Create a culture where teachers feel trusted to implement meaningful learning.

  • Empower and trust teachers to teach in a way that is meaningful for their students.
  • Build a school environment that protects teachers from the burdens of bureaucracy.
  • Allow teachers to be the “teacher researchers” they are and position teachers to guide school practice and policy.
  • Create systems for teachers to share new approaches and ideas with others in the school, in the community, and across the district.
  • Support and help develop teacher leadership.
  • Communicate clearly and establish systems for gathering authentic teacher feedback.

Create systems and processes that authentically support engagement with families and community members.

  • Model positive family engagement that is two-way, consistent, open, and grounded in empathy.
  • Include teachers, staff, students, and parents on all committees and planning teams.
  • Support SBDMs and their ability to empower families and teachers in their schools.
  • Encourage the development of protocols, resources, and tools that are multilingual.
  • Create positive relationships and partnerships between all stakeholders in support of students.

For Community Leaders

Fully invest – time, money, energy, effort, presence, support, and advocacy – in public schools.

  • Commit to partnering with schools to meet the varying needs of students in the community.
  • Place community needs above political needs.
  • Help build the workforce for tomorrow by providing insights, initiatives, programs, opportunities, time, and expertise that bridges the gap between learning currently taking place inside schools and the future service and innovation needs of the community.
  • Take time to learn alongside and engage with neighborhood schools by asking questions, being present, and meeting with educators, families, and students in an effort to know and understand the needs of students in your community.

For Youth Leaders

Value and use your voice, talents, skills, and lived experiences to advocate for learning experiences and school systems that best support the authentic needs of young people.

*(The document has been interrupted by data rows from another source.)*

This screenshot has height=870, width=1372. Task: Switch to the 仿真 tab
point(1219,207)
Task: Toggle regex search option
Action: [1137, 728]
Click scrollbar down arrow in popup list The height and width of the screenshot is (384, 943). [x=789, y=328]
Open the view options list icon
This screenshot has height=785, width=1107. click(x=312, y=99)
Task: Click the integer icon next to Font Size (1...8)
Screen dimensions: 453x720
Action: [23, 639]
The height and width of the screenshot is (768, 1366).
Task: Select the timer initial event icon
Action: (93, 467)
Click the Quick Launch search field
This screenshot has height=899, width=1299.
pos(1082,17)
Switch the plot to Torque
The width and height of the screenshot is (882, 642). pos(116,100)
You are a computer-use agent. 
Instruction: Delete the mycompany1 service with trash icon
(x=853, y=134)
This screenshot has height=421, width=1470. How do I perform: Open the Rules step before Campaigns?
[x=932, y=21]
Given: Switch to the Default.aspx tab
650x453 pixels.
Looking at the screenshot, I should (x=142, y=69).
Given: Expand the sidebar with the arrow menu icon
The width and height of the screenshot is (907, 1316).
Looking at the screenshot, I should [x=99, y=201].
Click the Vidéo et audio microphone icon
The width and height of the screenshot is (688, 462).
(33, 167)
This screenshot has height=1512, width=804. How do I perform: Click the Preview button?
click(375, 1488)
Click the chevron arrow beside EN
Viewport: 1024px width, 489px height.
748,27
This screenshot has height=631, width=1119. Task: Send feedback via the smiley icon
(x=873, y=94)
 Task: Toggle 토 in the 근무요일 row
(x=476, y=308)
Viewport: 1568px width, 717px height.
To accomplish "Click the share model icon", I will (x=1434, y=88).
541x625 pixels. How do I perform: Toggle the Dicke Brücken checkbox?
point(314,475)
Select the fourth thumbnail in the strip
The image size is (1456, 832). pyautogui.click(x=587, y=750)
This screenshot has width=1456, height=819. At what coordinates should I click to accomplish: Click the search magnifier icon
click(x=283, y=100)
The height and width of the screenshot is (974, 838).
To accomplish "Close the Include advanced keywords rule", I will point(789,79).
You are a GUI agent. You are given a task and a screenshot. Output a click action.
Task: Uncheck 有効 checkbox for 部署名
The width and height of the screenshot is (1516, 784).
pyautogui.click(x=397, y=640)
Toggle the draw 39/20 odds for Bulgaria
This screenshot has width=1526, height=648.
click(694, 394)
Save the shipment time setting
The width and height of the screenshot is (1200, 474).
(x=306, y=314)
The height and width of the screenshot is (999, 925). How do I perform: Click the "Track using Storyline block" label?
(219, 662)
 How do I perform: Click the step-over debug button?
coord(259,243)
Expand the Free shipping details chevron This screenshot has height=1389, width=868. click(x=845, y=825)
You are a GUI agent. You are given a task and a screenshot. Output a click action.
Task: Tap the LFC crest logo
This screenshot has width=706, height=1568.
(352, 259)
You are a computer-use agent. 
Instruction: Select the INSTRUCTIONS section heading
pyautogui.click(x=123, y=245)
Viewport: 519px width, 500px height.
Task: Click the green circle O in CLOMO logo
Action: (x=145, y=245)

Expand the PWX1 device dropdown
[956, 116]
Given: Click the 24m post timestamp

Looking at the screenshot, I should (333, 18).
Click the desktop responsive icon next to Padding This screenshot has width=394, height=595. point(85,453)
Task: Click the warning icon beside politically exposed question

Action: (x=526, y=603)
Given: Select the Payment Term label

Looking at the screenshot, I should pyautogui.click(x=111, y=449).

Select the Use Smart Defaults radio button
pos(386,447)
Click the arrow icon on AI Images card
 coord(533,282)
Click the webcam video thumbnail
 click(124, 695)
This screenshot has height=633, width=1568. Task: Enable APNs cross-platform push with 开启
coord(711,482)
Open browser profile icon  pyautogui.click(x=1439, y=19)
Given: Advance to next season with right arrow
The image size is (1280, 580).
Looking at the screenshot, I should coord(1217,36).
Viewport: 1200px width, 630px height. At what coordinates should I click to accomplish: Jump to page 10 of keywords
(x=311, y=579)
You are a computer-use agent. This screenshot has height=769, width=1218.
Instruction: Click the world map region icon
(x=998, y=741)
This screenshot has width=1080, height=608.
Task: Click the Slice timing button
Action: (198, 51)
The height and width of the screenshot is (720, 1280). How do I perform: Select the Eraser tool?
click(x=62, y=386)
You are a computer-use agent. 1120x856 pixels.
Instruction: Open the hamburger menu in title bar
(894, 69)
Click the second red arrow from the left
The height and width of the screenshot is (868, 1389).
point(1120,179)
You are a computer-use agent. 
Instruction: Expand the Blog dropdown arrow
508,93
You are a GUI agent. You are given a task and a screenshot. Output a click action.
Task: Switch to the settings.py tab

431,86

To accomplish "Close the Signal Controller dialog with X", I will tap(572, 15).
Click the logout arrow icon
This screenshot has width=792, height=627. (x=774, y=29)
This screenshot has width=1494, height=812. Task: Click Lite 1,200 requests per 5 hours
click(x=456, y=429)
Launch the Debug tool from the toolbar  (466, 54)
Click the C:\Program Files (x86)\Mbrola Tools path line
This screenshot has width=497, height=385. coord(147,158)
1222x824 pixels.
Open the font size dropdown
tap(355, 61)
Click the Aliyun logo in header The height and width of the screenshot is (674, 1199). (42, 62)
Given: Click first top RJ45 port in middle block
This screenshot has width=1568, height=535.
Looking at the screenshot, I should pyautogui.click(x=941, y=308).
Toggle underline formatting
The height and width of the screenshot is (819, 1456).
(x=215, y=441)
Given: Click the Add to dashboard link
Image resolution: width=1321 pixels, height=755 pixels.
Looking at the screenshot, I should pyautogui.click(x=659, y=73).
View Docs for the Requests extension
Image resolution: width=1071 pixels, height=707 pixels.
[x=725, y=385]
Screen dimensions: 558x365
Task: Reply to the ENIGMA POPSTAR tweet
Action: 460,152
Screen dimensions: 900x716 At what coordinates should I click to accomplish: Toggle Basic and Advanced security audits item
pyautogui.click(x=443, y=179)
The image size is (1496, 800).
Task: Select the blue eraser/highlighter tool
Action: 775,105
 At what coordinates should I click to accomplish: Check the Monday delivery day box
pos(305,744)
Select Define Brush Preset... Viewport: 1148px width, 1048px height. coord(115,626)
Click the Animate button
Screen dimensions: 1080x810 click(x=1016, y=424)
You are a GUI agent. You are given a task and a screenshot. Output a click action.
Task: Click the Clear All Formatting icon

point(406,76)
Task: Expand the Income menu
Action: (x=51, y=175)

  • Share your story in order to allow leaders and educators to learn through the experiences of young people.
  • Find partners (other students + adults) who will help amplify the voice of young people. Engage in thoughtful conversations.
  • Develop surveys, feedback systems, and student-inclusive processes within classrooms, schools, and districts.
  • Advocate for the inclusion of young people everywhere decisions about education are made. Find the decision-making tables and pull up a chair.
  • Ask tough questions, rely on your own ideas of justice and fairness, and demand a forum when issues of equity arise in schools and communities.

SUPPORT NEEDED FROM FAMILIES, COMMUNITIES

We are calling on all Kentuckians to join us in working toward these priorities, which will have a direct impact on the quality of instruction in Kentucky classrooms, and a future impact on our workforce, economy and communities, as our students transition into working adults and thriving citizens.

In an effort to co-design a new vision for Kentucky education, we ask for your encouragement to continue learning, and the space and grace to test new approaches and ideas. With your help, we can obtain sufficient resources, and pursue a learner-centered mission and vision in every public school in Kentucky, and realize a big bold future for our Commonwealth.